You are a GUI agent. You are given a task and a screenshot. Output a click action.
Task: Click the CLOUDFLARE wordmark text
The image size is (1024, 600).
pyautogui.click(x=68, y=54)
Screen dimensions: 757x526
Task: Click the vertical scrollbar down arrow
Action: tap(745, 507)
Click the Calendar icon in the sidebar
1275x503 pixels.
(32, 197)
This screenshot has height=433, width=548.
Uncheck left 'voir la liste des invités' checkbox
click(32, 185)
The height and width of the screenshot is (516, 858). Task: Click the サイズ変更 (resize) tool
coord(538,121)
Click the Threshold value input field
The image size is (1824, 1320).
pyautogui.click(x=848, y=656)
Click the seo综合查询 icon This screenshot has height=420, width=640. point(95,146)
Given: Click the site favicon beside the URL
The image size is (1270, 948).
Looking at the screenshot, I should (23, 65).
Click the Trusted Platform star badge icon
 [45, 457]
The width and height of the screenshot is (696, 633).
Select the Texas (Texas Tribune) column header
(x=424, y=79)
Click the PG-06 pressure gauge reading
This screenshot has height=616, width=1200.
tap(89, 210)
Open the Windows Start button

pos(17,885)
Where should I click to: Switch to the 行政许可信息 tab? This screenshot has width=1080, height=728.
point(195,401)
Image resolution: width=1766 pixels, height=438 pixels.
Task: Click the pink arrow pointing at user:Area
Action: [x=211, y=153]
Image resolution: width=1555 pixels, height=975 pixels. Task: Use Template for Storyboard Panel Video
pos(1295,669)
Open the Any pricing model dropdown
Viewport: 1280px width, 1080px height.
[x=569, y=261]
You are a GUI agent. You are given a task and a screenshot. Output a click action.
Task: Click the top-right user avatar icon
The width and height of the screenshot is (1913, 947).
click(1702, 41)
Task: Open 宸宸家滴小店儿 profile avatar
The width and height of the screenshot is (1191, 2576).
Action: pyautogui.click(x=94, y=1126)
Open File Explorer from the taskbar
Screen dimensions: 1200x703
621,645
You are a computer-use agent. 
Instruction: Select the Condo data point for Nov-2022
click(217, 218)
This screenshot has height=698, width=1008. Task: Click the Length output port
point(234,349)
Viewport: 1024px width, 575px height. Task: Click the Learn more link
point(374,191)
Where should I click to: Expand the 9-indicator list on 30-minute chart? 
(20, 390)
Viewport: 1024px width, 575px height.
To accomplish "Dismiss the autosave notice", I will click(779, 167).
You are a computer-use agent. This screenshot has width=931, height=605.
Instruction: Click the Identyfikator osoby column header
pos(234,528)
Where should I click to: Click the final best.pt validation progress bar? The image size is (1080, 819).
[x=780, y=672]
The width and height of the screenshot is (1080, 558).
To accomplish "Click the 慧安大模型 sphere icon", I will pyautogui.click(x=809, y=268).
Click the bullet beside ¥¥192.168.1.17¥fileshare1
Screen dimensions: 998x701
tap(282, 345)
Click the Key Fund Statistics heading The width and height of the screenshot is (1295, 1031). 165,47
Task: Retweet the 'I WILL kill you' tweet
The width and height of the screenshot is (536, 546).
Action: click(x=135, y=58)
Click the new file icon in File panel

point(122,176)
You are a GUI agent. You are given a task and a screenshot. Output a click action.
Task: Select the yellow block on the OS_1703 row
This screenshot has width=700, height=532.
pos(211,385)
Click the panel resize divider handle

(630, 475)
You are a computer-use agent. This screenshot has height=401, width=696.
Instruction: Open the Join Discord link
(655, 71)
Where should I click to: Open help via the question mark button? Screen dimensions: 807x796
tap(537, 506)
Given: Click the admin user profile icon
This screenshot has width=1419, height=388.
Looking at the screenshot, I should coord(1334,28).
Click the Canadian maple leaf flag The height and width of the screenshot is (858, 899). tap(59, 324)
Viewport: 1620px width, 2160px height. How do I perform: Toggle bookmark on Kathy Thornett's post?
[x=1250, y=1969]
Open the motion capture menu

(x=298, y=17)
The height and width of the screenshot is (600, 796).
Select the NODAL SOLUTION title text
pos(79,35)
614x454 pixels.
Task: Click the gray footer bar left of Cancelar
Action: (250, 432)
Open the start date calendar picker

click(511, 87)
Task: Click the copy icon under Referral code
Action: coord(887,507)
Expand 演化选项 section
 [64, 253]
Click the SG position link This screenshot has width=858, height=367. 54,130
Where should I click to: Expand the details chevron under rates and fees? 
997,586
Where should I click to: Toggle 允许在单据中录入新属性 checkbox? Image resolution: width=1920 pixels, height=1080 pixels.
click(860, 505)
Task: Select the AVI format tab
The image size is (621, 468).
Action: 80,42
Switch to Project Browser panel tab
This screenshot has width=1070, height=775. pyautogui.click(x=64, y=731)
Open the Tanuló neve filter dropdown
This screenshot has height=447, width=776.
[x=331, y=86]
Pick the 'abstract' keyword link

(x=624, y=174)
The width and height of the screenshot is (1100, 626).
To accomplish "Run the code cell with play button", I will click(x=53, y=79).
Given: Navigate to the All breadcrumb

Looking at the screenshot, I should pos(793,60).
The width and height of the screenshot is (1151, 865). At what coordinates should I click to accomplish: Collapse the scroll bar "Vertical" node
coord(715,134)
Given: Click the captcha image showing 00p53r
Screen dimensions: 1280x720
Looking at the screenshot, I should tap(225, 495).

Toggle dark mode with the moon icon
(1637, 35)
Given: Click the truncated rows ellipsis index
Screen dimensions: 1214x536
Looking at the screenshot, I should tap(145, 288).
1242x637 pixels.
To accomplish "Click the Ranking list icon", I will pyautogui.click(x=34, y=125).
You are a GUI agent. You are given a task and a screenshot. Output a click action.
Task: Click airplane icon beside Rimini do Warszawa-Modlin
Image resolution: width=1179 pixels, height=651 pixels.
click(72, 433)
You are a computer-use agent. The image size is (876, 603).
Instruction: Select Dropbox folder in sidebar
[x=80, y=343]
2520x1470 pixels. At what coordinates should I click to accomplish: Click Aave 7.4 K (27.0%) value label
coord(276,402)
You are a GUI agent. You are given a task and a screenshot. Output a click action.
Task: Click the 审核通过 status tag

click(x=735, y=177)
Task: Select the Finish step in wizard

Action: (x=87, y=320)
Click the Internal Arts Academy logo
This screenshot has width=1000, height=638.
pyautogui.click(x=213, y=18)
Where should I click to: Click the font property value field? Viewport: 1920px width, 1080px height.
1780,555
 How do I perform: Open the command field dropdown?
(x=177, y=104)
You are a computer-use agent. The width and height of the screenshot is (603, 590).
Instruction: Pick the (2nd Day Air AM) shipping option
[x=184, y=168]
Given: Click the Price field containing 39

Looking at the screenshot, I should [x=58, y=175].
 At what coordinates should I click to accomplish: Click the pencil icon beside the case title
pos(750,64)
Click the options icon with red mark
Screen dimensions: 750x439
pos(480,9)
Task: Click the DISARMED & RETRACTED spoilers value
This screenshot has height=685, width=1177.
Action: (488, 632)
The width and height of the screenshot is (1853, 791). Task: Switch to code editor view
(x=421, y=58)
------------------------------
Looking at the entries above, how many lines contain "avatar"? State the number and nothing more.

2